- **YOUR INSTRUCTIONS**:
Return every entry exactly. Leave nothing out.

Extracted records:
=== Begin Enclosure ===
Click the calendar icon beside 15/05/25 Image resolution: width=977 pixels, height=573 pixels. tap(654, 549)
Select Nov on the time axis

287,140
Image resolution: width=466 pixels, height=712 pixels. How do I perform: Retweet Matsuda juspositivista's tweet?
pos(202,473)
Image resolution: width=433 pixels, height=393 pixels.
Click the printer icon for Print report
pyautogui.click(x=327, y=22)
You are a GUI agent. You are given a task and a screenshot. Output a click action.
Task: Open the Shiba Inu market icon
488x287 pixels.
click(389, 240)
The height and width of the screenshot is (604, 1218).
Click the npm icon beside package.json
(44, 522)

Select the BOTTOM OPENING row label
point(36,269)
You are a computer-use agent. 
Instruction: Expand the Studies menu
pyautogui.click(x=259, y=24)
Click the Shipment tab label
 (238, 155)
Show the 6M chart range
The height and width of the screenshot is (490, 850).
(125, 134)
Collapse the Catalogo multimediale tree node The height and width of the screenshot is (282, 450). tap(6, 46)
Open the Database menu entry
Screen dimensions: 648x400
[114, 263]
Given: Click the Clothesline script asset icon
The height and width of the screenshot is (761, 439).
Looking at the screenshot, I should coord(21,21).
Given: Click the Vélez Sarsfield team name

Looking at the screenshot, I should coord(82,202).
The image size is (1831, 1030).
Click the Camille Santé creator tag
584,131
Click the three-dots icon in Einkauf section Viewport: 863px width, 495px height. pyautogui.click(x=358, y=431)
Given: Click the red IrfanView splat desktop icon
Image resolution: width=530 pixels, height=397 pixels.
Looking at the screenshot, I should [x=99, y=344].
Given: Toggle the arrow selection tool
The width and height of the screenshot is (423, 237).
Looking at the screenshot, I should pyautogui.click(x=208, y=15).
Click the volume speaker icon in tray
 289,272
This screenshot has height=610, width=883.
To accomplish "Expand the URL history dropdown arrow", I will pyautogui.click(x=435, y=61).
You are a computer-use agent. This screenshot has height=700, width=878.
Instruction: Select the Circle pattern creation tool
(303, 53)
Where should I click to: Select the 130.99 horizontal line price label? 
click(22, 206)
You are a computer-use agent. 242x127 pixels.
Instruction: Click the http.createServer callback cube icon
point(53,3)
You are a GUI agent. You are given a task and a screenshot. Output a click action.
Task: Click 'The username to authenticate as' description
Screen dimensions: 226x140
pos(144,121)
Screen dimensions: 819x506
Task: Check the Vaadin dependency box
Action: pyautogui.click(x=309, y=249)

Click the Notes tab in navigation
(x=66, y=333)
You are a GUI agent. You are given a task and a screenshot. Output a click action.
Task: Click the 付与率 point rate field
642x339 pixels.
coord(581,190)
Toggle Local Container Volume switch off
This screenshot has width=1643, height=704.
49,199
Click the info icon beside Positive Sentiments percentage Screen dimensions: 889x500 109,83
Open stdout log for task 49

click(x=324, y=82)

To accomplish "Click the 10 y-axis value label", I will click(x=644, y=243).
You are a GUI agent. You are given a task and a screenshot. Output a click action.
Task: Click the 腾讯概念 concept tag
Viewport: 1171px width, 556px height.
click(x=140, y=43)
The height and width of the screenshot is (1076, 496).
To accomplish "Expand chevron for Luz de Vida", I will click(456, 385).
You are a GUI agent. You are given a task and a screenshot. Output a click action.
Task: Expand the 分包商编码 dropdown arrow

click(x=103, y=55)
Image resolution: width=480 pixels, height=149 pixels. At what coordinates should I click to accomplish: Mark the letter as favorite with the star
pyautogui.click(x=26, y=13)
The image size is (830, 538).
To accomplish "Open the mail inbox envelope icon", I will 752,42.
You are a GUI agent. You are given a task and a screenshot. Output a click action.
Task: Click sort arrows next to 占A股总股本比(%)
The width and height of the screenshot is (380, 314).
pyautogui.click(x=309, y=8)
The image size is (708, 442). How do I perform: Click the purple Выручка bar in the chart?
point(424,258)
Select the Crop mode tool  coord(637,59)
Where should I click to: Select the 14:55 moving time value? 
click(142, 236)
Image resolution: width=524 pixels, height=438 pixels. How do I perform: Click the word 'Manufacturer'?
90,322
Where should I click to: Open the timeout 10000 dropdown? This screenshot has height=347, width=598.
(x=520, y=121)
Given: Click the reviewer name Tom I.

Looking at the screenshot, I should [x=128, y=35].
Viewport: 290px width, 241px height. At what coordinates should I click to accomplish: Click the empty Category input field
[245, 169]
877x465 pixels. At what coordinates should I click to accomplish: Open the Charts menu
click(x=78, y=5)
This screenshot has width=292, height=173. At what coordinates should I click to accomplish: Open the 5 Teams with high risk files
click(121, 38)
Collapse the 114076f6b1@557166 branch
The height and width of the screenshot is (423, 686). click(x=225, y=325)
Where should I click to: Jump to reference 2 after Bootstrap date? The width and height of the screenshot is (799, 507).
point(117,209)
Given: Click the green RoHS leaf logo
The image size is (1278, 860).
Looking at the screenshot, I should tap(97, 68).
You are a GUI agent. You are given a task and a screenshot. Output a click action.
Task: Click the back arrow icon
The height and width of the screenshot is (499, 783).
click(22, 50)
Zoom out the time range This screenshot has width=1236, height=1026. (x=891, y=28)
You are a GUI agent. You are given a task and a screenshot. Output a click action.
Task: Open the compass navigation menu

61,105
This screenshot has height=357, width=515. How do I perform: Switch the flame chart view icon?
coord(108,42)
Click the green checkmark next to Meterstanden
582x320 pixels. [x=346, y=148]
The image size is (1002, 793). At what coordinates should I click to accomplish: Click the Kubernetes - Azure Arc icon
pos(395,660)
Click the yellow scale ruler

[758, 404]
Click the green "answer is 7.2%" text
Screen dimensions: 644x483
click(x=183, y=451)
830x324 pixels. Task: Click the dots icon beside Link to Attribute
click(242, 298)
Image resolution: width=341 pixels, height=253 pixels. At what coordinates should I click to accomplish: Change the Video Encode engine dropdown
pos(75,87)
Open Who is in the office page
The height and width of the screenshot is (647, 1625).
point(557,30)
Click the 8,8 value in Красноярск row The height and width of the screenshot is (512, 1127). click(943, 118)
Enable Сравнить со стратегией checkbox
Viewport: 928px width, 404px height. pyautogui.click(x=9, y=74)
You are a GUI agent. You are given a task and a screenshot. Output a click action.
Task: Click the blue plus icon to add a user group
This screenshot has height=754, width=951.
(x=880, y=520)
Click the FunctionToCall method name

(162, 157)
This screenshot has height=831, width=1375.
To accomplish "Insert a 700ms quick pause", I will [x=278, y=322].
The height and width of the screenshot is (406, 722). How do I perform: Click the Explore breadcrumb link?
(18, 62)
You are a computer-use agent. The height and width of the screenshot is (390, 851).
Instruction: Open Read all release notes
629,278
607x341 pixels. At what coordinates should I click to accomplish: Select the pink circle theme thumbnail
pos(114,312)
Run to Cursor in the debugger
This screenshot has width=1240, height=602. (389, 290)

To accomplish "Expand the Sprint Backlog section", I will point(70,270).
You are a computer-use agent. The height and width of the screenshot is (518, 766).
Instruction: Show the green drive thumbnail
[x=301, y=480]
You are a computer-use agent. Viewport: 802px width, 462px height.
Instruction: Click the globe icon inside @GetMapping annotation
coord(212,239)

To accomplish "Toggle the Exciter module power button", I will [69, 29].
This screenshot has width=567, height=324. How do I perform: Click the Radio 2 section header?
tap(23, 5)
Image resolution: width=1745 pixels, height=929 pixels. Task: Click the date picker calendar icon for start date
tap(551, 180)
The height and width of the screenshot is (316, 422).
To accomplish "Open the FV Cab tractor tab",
=== End Enclosure ===
- **REPLY TO THE EXERCISE**:
Click the calendar icon beside 15/05/25 Image resolution: width=977 pixels, height=573 pixels. tap(654, 549)
Select Nov on the time axis

287,140
Image resolution: width=466 pixels, height=712 pixels. How do I perform: Retweet Matsuda juspositivista's tweet?
pos(202,473)
Image resolution: width=433 pixels, height=393 pixels.
Click the printer icon for Print report
pyautogui.click(x=327, y=22)
You are a GUI agent. You are given a task and a screenshot. Output a click action.
Task: Open the Shiba Inu market icon
488x287 pixels.
click(389, 240)
The height and width of the screenshot is (604, 1218).
Click the npm icon beside package.json
(44, 522)

Select the BOTTOM OPENING row label
point(36,269)
You are a computer-use agent. 
Instruction: Expand the Studies menu
pyautogui.click(x=259, y=24)
Click the Shipment tab label
 (238, 155)
Show the 6M chart range
The height and width of the screenshot is (490, 850).
(125, 134)
Collapse the Catalogo multimediale tree node The height and width of the screenshot is (282, 450). tap(6, 46)
Open the Database menu entry
Screen dimensions: 648x400
[114, 263]
Given: Click the Clothesline script asset icon
The height and width of the screenshot is (761, 439).
Looking at the screenshot, I should coord(21,21).
Given: Click the Vélez Sarsfield team name

Looking at the screenshot, I should coord(82,202).
The image size is (1831, 1030).
Click the Camille Santé creator tag
584,131
Click the three-dots icon in Einkauf section Viewport: 863px width, 495px height. pyautogui.click(x=358, y=431)
Given: Click the red IrfanView splat desktop icon
Image resolution: width=530 pixels, height=397 pixels.
Looking at the screenshot, I should [x=99, y=344].
Given: Toggle the arrow selection tool
The width and height of the screenshot is (423, 237).
Looking at the screenshot, I should pyautogui.click(x=208, y=15).
Click the volume speaker icon in tray
 289,272
This screenshot has height=610, width=883.
To accomplish "Expand the URL history dropdown arrow", I will pyautogui.click(x=435, y=61).
You are a computer-use agent. This screenshot has height=700, width=878.
Instruction: Select the Circle pattern creation tool
(303, 53)
Where should I click to: Select the 130.99 horizontal line price label? 
click(22, 206)
You are a computer-use agent. 242x127 pixels.
Instruction: Click the http.createServer callback cube icon
point(53,3)
You are a GUI agent. You are given a task and a screenshot. Output a click action.
Task: Click 'The username to authenticate as' description
Screen dimensions: 226x140
pos(144,121)
Screen dimensions: 819x506
Task: Check the Vaadin dependency box
Action: pyautogui.click(x=309, y=249)

Click the Notes tab in navigation
(x=66, y=333)
You are a GUI agent. You are given a task and a screenshot. Output a click action.
Task: Click the 付与率 point rate field
642x339 pixels.
coord(581,190)
Toggle Local Container Volume switch off
This screenshot has width=1643, height=704.
49,199
Click the info icon beside Positive Sentiments percentage Screen dimensions: 889x500 109,83
Open stdout log for task 49

click(x=324, y=82)

To accomplish "Click the 10 y-axis value label", I will click(x=644, y=243).
You are a GUI agent. You are given a task and a screenshot. Output a click action.
Task: Click the 腾讯概念 concept tag
Viewport: 1171px width, 556px height.
click(x=140, y=43)
The height and width of the screenshot is (1076, 496).
To accomplish "Expand chevron for Luz de Vida", I will click(456, 385).
You are a GUI agent. You are given a task and a screenshot. Output a click action.
Task: Expand the 分包商编码 dropdown arrow

click(x=103, y=55)
Image resolution: width=480 pixels, height=149 pixels. At what coordinates should I click to accomplish: Mark the letter as favorite with the star
pyautogui.click(x=26, y=13)
The image size is (830, 538).
To accomplish "Open the mail inbox envelope icon", I will 752,42.
You are a GUI agent. You are given a task and a screenshot. Output a click action.
Task: Click sort arrows next to 占A股总股本比(%)
The width and height of the screenshot is (380, 314).
pyautogui.click(x=309, y=8)
The image size is (708, 442). How do I perform: Click the purple Выручка bar in the chart?
point(424,258)
Select the Crop mode tool  coord(637,59)
Where should I click to: Select the 14:55 moving time value? 
click(142, 236)
Image resolution: width=524 pixels, height=438 pixels. How do I perform: Click the word 'Manufacturer'?
90,322
Where should I click to: Open the timeout 10000 dropdown? This screenshot has height=347, width=598.
(x=520, y=121)
Given: Click the reviewer name Tom I.

Looking at the screenshot, I should [x=128, y=35].
Viewport: 290px width, 241px height. At what coordinates should I click to accomplish: Click the empty Category input field
[245, 169]
877x465 pixels. At what coordinates should I click to accomplish: Open the Charts menu
click(x=78, y=5)
This screenshot has width=292, height=173. At what coordinates should I click to accomplish: Open the 5 Teams with high risk files
click(121, 38)
Collapse the 114076f6b1@557166 branch
The height and width of the screenshot is (423, 686). click(x=225, y=325)
Where should I click to: Jump to reference 2 after Bootstrap date? The width and height of the screenshot is (799, 507).
point(117,209)
Given: Click the green RoHS leaf logo
The image size is (1278, 860).
Looking at the screenshot, I should tap(97, 68).
You are a GUI agent. You are given a task and a screenshot. Output a click action.
Task: Click the back arrow icon
The height and width of the screenshot is (499, 783).
click(22, 50)
Zoom out the time range This screenshot has width=1236, height=1026. (x=891, y=28)
You are a GUI agent. You are given a task and a screenshot. Output a click action.
Task: Open the compass navigation menu

61,105
This screenshot has height=357, width=515. How do I perform: Switch the flame chart view icon?
coord(108,42)
Click the green checkmark next to Meterstanden
582x320 pixels. [x=346, y=148]
The image size is (1002, 793). At what coordinates should I click to accomplish: Click the Kubernetes - Azure Arc icon
pos(395,660)
Click the yellow scale ruler

[758, 404]
Click the green "answer is 7.2%" text
Screen dimensions: 644x483
click(x=183, y=451)
830x324 pixels. Task: Click the dots icon beside Link to Attribute
click(242, 298)
Image resolution: width=341 pixels, height=253 pixels. At what coordinates should I click to accomplish: Change the Video Encode engine dropdown
pos(75,87)
Open Who is in the office page
The height and width of the screenshot is (647, 1625).
point(557,30)
Click the 8,8 value in Красноярск row The height and width of the screenshot is (512, 1127). click(943, 118)
Enable Сравнить со стратегией checkbox
Viewport: 928px width, 404px height. pyautogui.click(x=9, y=74)
You are a GUI agent. You are given a task and a screenshot. Output a click action.
Task: Click the blue plus icon to add a user group
This screenshot has height=754, width=951.
(x=880, y=520)
Click the FunctionToCall method name

(162, 157)
This screenshot has height=831, width=1375.
To accomplish "Insert a 700ms quick pause", I will [x=278, y=322].
The height and width of the screenshot is (406, 722). How do I perform: Click the Explore breadcrumb link?
(18, 62)
You are a computer-use agent. The height and width of the screenshot is (390, 851).
Instruction: Open Read all release notes
629,278
607x341 pixels. At what coordinates should I click to accomplish: Select the pink circle theme thumbnail
pos(114,312)
Run to Cursor in the debugger
This screenshot has width=1240, height=602. (389, 290)

To accomplish "Expand the Sprint Backlog section", I will point(70,270).
You are a computer-use agent. The height and width of the screenshot is (518, 766).
Instruction: Show the green drive thumbnail
[x=301, y=480]
You are a computer-use agent. Viewport: 802px width, 462px height.
Instruction: Click the globe icon inside @GetMapping annotation
coord(212,239)

To accomplish "Toggle the Exciter module power button", I will [69, 29].
This screenshot has width=567, height=324. How do I perform: Click the Radio 2 section header?
tap(23, 5)
Image resolution: width=1745 pixels, height=929 pixels. Task: Click the date picker calendar icon for start date
tap(551, 180)
The height and width of the screenshot is (316, 422).
To accomplish "Open the FV Cab tractor tab",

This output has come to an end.